La situazione Coronavirus lascia incerte le modalità di presentazione di “331” nel padiglione. “Non si sa se ci saranno installazioni, se si esporrà la tela o se proietteranno dei video. Spero di poter andare alla biennale”, confida Leonardo. A causa del periodo di crisi in corso l’organizzazione è ancora indefinita. “Non so se andrò, come andrò e come si svolgerà il padiglione in sé” spiega.
Prima della performance art, è stata la danza il campo in cui l’arte di Leonardo ha subito preso piede. Per seguire questa passione, a 16 anni si trasferisce da Aosta a Firenze, dove frequenta l’Accademia del Balletto di Toscana come ballerino di danza contemporanea. “Già a 14-15 anni avevo capito che volevo lavorare in questo mondo”, racconta. Nella stagione 2017/2018 entra nella Compagnia del Nuovo Balletto di Toscana, diretta da Cristina Bozzolini, partecipando allo spettacolo “Bella Addormentata”. Scopre la performance art superando la selezione per lavorare nelle retrospettive dell’artista serba Marina Abramović, a Palazzo Strozzi e poi a Belgrado. È stata una cosa improvvisa che ha rivoluzionato tutto il mio profilo artistico. Il lavoro di Marina non comprende la danza, ma quella esperienza ha rivoluzionato anche questa parte. “
Provare, sperimentare ed essere stimolato: queste le necessità di Leonardo. “L’arte è un’evoluzione continua. Mi piace la nascita di un’idea, il processo creativo, le ore di prova. Penso questa sia la parte più emotiva e importante.” L’artista rivela infatti una forte emozione sia nella scrittura dei nomi durante la performance “331”, che negli intensi mesi di studio precedenti; allo stesso modo le sensazioni provate in paio d’ore nel corso di uno spettacolo di danza sono incisive come quelle nei mesi di preparazione.
“‘331’ è frutto di viaggi, colleghi, persone che mi hanno fatto crescere, attivisti o compagni del mio gruppo giovani. Ci sono molte persone che stimo e da cui ho tanto da prendere ma non vorrei mai essere come qualcun altro.”
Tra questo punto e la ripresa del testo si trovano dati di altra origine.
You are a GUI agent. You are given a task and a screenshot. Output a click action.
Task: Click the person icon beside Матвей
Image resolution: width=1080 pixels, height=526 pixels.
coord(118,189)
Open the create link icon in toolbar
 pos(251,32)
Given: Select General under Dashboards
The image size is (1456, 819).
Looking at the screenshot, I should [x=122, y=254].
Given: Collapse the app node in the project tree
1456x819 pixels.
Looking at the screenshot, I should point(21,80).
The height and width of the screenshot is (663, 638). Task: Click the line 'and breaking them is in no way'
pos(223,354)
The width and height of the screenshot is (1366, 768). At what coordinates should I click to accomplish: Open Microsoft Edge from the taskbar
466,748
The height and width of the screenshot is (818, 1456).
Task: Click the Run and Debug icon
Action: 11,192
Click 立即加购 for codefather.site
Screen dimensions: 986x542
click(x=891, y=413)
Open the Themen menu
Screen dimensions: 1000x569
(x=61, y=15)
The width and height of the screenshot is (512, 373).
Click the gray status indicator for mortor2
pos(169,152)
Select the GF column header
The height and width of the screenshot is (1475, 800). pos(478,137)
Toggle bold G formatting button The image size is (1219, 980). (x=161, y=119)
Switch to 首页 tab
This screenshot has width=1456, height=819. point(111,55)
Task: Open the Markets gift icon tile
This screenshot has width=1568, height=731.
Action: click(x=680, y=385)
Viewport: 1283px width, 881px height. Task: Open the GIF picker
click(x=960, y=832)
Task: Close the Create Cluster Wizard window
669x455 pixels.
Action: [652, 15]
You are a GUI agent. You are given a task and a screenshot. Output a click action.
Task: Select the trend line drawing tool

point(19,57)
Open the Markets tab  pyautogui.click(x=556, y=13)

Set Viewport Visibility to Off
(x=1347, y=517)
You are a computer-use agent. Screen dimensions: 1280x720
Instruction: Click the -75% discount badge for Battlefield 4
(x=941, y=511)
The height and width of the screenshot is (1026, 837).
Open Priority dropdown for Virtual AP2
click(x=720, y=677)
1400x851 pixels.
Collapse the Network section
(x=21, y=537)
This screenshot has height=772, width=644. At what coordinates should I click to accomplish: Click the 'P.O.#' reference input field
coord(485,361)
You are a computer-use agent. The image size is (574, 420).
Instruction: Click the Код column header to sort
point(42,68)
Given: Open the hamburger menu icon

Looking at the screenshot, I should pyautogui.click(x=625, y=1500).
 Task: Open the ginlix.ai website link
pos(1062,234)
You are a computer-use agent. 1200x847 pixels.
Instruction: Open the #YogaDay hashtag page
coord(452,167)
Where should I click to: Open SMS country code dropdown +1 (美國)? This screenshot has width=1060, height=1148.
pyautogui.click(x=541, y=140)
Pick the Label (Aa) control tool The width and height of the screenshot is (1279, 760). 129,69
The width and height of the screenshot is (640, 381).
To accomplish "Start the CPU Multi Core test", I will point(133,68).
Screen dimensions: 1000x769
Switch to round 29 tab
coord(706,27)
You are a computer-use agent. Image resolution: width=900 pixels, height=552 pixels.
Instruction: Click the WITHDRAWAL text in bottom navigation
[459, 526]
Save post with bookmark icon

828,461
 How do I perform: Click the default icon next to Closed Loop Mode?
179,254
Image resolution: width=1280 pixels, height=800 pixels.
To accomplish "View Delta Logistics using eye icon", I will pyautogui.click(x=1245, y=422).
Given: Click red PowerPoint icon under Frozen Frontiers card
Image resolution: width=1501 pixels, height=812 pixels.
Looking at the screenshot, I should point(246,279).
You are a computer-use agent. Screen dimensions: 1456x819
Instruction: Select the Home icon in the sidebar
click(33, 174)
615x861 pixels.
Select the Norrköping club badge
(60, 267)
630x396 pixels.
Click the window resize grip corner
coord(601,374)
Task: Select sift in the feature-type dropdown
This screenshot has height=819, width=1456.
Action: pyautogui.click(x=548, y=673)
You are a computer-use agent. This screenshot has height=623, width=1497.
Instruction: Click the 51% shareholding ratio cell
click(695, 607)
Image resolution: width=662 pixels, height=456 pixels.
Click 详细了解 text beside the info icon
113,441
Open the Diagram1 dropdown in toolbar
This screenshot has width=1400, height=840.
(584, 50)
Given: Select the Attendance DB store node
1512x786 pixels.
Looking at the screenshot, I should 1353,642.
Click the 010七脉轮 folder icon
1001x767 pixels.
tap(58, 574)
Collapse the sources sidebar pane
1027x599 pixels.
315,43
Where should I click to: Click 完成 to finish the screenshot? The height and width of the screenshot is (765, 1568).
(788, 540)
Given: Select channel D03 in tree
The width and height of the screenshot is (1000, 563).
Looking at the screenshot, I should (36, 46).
Un suo progetto può derivare da una suggestione nata da un viaggio, un luogo, una lettura, un film o da un avvenimento della vita quotidiana. “Non ho un metodo pragmatico, se no non sarebbe una crescita artistica. Anche solo la parola di una persona può portarmi a riflettere tantissimo. La mia produttività dipende da quanto sono stimolato.”
Continuare a lavorare e sperimentare sono i suoi obiettivi primari, insieme a quello di crescere in ambito artistico e come persona. “Sono correlati, se accresco la mia vita privata accresco anche la mia arte”, puntualizza. “Riuscire a fare quello che mi piace è la soddisfazione più grande, oltre a quella di aver condiviso un percorso con degli artisti che sono persone immense e spettacolari.”
Leonardo Sinopoli rimane quindi stretto alla sua passione, che usa come mezzo per comunicare giustizia e verità. “Mi toccano molto alcuni temi sociali”, ribadisce. “Voglio usufruire della mia arte a servizio di questi temi. L’arte per me deve essere politica e sociale, deve esprimere molto, non essere fine a sé stessa.”
La contentezza per la selezione del giovane artista è dovuta in primis alla possibilità di mostrare la gravità di un tema così importante, spesso trascurato o sottovalutato.
“Voglio diffondere il messaggio a più persone possibili e farle discutere su questa tematica,” dichiara. “In questa esperienza spero di stimolare e di essere stimolato a mia volta”.